Ferrara's successor Devis Mangia has placed great faith in Insigne, allowing him the freedom to express himself on the pitch. However, he is not the only one that influenced the 22-year-old ahead of this tournament. "I have had a great relationship with the coach since the first day," said the Naples-born attacker. "He is somebody who talks clearly and tells you what he thinks. He is a great coach and a nice man. He always tells me to play like I can and tells me: 'You are strong and you have talent. Don't think about anyone, just think about what I tell you.'
"Before we left, my whole family, my wife, my parents told me to go there, stay happy, show what you are capable of, and always play with a smile on your face. You need to have a smile on your face when you go on the pitch, because football is just the nicest thing there is. So I enter the pitch with a smile and try to enjoy myself."
That enjoyment will reach new heights should Mangia's team beat the holders at Teddy Stadium on Tuesday evening. Insigne, who picked out Málaga CF midfielder Isco as Spain's biggest threat, says Italy "don't have a problem if everybody sees the Spanish as favourites". Indeed Julen Lopetegui's charges are a tough nut to crack, having negotiated their first four matches without conceding. If the story behind him being handed the No10 shirt is anything to go by, Insigne's team-mates will be hoping he is the man to finally breach David de Gea's defensive wall.

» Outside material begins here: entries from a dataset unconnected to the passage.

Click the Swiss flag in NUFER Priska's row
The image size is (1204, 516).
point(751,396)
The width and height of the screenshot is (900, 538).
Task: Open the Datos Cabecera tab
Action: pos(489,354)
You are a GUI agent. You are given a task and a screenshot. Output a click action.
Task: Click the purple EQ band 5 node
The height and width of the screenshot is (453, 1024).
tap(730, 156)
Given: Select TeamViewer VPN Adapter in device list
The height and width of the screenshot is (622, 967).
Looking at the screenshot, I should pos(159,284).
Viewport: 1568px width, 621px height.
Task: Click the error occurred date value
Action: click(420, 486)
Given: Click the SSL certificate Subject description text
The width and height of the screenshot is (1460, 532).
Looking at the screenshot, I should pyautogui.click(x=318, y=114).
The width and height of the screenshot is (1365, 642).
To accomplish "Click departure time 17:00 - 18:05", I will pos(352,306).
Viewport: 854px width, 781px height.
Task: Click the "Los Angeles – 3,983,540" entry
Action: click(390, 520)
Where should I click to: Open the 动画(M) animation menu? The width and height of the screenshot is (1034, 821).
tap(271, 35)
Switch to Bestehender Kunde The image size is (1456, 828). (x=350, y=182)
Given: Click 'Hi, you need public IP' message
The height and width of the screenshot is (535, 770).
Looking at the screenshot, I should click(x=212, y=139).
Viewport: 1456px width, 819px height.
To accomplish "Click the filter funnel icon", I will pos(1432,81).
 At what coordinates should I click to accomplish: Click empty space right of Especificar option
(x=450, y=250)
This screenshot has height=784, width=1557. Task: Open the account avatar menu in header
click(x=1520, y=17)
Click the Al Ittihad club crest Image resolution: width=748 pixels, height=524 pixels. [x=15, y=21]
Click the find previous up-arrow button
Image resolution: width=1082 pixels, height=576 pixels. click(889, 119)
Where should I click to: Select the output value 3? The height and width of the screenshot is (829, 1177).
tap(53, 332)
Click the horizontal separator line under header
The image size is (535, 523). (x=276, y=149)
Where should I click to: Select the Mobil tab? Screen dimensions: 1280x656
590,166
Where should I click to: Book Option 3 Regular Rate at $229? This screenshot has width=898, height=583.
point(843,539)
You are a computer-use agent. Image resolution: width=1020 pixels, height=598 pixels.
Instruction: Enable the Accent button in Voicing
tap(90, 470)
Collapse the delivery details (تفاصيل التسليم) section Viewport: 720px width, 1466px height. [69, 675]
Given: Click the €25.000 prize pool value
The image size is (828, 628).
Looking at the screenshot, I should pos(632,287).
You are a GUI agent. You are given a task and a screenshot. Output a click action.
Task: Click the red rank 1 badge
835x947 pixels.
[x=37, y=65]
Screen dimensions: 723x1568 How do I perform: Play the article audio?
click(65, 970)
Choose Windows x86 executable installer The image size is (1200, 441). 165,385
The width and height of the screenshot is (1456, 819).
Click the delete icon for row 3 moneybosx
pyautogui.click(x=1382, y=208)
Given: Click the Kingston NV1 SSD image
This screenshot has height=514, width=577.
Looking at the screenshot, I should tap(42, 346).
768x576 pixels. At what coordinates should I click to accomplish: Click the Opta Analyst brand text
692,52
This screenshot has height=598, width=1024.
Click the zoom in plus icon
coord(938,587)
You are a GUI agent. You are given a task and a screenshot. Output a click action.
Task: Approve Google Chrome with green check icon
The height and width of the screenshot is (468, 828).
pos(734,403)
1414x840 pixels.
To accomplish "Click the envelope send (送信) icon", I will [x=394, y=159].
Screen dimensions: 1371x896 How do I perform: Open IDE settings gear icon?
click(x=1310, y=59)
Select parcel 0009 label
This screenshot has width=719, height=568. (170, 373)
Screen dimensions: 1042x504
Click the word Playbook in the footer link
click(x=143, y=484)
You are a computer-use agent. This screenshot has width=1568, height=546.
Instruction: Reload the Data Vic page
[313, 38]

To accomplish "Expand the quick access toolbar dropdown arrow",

"When we allocated the shirt numbers, we first went by order of caps, but when No10 came up the whole team voted to give it to me – they have all shown me great faith," he said. "They have trusted me, giving me the No10, and I hope that I have paid them back with my performances."
By his own admission, Insigne is a player who gets "nervous pretty fast" before a game. Although that anxiety is likely to be at an all-time high in Jerusalem, visions of victory should be settling enough. "It would be a wonderful feeling to lift the trophy," said Insigne. "I hope everything goes well and we can lift the trophy so we don't have to watch the others with it. That would be horrible."